Here’s the latest love note from John Smedley, ambassador of goodwill to the player community:
Ok.. if you want to play hardball, I can do that too.
The documentation that you recieved doesn’t have the Verant Copyright because someone TOOK IT OUT. I can at this point only assume it was you.
If it’s not down in 2 hours, Verant’s lawyers will be in contact with you. Is that Bad Cop enough for you? It’s 11:00am here in San Diego. I will check it at 1:00pm.
and please re-read my first email and note the nice tone. That’s the way I like to do business.
President and CEO
Verant Interactive, Inc.
Well, normally I would have many options at this point, such as studying John’s first email searching for his nice tone (B flat? F sharp?), checking my original .RTF copy that I was emailed AGAIN for copyright notices that I didn’t remove, or contacting one of hundreds of net.lawyers who live for this sort of thing. However, in between the many “You go, Lum! Stick it to the MAN!” emails (which I did appreciate, and damn, you guys check this web site pretty obsessively, since I started getting them within SECONDS of my update) I got a pointer to this interesting page on copyrights and the web. The first paragraph especially is of interest:
1) “If it doesn’t have a copyright notice, it’s not copyrighted.” This was true in the past, but today almost all major nations follow the Berne copyright convention. For example, in the USA, almost everything created privately and originally after April 1, 1989 is copyrighted and protected whether it has a notice or not. The default you should assume for other people’s works is that they are copyrighted and may not be copied unless you know otherwise. There are some old works that lost protection without notice, but frankly you should not risk it unless you know for sure.
It is true that a notice strengthens the protection, by warning people, and by allowing one to get more and different damages, but it is not necessary. If it looks copyrighted, you should assume it is. This applies to pictures, too. You may not scan pictures from magazines and post them to the net, and if you come upon something unknown, you shouldn’t post that either.
So basically I have the option of spending thousands of dollars to make myself the Defender of Net Freedom, only to eventually lose, or to accede to Emporer Crush’s demands. So if you didn’t get the file when I told you, enjoy that 404 File Not Found message.

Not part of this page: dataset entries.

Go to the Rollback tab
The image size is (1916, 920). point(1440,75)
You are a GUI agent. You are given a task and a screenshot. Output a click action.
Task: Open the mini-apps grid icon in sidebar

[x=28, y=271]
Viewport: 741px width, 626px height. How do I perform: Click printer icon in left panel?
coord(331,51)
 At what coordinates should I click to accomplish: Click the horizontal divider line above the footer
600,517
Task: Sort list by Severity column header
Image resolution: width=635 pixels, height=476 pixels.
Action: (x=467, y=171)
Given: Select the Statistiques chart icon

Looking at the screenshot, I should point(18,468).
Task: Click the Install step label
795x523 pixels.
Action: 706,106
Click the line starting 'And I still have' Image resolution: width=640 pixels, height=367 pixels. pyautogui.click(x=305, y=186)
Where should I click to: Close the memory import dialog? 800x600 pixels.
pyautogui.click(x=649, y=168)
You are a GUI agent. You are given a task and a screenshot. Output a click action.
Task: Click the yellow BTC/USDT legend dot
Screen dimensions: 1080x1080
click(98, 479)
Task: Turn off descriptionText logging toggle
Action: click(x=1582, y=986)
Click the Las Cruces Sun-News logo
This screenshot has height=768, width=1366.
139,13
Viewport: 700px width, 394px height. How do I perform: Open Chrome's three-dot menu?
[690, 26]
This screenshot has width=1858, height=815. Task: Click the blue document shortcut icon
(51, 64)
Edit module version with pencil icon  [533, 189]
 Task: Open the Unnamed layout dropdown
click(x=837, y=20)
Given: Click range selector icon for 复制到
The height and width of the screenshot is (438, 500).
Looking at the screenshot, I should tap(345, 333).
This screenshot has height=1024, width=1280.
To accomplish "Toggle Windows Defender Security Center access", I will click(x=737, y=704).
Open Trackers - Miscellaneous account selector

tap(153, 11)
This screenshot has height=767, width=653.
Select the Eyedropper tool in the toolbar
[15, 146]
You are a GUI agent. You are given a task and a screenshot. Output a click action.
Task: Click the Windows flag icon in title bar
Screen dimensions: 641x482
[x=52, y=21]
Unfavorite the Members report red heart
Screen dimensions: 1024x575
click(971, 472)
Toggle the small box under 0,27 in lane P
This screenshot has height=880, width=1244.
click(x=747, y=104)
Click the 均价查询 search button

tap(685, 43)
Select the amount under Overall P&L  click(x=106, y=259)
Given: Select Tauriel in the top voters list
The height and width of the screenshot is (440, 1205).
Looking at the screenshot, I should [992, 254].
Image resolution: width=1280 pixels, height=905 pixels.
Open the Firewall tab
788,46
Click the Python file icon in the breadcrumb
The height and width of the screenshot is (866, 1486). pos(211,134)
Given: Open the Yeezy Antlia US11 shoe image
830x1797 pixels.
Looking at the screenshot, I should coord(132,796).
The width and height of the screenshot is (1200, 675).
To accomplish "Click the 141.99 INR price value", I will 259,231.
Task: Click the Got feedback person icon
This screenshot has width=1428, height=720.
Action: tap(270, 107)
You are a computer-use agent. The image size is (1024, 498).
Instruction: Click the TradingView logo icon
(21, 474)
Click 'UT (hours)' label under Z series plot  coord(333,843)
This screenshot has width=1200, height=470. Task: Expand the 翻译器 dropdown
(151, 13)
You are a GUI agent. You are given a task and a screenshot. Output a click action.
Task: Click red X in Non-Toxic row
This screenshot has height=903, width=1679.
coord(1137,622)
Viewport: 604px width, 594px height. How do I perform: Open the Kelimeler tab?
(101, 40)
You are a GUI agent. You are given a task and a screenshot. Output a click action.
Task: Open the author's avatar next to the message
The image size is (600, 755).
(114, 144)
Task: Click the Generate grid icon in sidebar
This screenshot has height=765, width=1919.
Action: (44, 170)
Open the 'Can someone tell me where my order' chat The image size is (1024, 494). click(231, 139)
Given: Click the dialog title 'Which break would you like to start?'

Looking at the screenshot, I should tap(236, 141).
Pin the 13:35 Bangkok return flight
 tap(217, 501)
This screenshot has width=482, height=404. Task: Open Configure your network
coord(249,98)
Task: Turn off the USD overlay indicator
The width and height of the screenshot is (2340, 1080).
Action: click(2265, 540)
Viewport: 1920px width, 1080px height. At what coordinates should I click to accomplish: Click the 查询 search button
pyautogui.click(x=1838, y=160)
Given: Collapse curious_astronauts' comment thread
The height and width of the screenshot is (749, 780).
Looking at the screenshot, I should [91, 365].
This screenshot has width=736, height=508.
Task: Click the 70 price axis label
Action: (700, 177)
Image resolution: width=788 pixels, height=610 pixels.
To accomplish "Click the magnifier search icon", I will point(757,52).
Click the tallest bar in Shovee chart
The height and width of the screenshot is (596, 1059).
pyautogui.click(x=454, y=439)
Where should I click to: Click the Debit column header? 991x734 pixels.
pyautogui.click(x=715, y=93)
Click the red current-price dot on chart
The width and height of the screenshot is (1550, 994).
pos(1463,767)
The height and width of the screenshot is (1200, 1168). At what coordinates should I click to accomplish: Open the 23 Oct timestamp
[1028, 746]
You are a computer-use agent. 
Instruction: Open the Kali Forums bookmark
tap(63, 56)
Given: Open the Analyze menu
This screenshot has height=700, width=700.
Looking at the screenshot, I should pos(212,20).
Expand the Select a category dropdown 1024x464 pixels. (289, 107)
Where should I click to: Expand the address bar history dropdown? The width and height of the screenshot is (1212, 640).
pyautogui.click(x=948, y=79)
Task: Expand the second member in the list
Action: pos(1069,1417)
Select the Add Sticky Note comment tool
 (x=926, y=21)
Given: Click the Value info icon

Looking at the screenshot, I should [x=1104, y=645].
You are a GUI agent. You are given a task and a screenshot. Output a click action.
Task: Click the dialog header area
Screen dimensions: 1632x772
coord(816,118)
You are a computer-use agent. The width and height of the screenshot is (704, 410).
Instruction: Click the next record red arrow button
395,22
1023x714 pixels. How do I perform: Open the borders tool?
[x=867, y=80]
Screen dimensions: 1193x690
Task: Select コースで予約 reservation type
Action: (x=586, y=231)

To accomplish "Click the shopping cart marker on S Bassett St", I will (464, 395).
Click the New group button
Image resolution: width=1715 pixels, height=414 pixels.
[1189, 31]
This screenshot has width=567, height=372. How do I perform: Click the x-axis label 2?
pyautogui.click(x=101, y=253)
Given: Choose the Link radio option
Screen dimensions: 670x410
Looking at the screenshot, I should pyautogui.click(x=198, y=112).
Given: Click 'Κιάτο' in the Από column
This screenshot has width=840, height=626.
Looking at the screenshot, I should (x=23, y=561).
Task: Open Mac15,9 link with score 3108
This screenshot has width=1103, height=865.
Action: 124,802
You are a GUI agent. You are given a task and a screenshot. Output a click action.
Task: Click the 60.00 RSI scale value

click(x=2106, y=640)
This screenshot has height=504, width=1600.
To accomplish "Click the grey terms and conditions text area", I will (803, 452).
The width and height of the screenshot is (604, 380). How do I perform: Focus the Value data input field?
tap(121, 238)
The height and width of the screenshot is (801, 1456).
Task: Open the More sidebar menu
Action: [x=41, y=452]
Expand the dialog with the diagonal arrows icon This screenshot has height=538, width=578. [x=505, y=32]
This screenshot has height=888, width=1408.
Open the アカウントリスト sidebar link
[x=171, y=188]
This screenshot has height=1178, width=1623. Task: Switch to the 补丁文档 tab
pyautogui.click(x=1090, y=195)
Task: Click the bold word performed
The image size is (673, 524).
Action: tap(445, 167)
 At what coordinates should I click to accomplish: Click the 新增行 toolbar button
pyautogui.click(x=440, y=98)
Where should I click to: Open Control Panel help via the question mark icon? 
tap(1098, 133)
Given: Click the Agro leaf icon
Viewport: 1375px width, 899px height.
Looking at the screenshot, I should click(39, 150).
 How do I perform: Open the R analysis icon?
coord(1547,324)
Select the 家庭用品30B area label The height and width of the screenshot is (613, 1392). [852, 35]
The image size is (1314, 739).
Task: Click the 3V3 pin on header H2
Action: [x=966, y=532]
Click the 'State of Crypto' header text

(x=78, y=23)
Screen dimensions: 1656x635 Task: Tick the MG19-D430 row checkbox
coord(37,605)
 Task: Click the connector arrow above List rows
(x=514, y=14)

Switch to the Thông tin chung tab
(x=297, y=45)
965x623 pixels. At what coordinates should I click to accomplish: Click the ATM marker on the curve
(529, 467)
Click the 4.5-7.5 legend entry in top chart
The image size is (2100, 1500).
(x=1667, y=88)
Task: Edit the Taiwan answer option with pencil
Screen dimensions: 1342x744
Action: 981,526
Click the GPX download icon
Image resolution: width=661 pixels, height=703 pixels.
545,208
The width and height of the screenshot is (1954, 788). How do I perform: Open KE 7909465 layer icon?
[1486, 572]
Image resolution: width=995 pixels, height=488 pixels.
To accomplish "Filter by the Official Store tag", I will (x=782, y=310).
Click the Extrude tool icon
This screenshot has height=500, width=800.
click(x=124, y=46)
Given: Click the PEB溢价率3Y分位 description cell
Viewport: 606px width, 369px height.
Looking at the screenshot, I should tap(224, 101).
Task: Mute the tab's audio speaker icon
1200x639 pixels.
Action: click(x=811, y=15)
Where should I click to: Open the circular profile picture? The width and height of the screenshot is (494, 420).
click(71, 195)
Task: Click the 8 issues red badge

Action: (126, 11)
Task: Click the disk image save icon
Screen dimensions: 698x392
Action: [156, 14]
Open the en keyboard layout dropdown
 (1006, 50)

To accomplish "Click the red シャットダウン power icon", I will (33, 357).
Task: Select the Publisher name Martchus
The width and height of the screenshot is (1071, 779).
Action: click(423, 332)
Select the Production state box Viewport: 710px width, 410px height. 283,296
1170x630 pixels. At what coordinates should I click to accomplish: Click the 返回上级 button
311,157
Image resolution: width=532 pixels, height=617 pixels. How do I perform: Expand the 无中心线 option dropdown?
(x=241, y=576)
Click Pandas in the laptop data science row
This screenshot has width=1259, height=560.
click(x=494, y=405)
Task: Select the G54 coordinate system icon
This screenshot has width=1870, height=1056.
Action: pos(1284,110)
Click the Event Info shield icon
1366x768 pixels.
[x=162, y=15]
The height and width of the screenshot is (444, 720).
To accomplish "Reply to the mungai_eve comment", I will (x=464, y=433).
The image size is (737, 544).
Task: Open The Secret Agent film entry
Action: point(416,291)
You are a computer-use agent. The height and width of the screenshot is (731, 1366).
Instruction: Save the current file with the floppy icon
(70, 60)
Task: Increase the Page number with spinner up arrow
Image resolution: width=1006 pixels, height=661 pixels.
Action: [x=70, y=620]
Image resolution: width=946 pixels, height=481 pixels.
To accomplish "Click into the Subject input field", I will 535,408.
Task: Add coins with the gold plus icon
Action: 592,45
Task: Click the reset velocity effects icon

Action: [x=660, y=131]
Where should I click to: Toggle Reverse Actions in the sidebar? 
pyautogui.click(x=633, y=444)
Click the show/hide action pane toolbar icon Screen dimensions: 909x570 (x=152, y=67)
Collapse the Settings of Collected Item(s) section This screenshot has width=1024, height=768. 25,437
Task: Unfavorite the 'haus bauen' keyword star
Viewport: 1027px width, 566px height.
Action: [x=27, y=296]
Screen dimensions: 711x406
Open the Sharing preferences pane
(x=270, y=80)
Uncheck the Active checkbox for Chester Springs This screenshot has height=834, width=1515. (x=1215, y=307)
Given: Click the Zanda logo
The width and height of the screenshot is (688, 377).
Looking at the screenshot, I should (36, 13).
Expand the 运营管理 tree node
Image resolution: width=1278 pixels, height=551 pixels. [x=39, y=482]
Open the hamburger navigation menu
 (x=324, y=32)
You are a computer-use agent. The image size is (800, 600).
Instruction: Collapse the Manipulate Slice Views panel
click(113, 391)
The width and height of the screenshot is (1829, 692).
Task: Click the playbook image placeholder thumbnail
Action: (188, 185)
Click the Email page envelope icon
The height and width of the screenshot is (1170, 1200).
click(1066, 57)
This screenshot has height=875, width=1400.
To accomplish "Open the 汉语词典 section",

What’s the point of all this?
Certainly not the file in question… it wasn’t really that interesting, although it did give some insight into how the support program works (and I’m sure the GMs will be getting “Gimme a /buff!” pages now). What’s interesting is how none of this was actually ever public knowledge, and Verant’s reaction when it was. From talks with other webmasters, 90% of Verant’s communications with the player community are in tones similar to what I got… if they post something Verant doesn’t like, they are summarily ordered to remove it. With the undertone of “while we may not technically control the Internet, we do have more money to spend on lawyers than YOU do.”
Is there any website out there, with the possible exception of the abysmally run, “we are the only professional UO and EQ website” Vault Network, that Verant even takes seriously? I doubt it, considering the pottery exploit totally blindsided them and was openly discussed for weeks before the offending patch on various websites.
The problem, it seems to me, is that Verant sees the players as the enemy.
There is no communication between the developers and the players save brief unstructured chat sessions; there is no accountability or even acknowledgement that Verant sees itself as accountable for various destructive changes being made to Everquest. It’s their baby, and they’ll be the first to tell you as such.
The way I see it, there is only one moral way to respond, and that is an account cancellation.
I plan to cancel my EQ account today, and I urge all who agree with what I’ve posted here to do likewise. CANCEL it, don’t resell it.
I harbor no illusions of this having any impact whatsoever; I don’t even count on anyone besides myself would actually carry through and cancel their account.
However, the morality of an action is not dependent on its popularity or its effectiveness. What is right, simply is. And I can no longer let someone, who sees me and those who work with me as an enemy, access to my credit card.
Needless to say, Everquest-related updates to this site will somewhat decrease.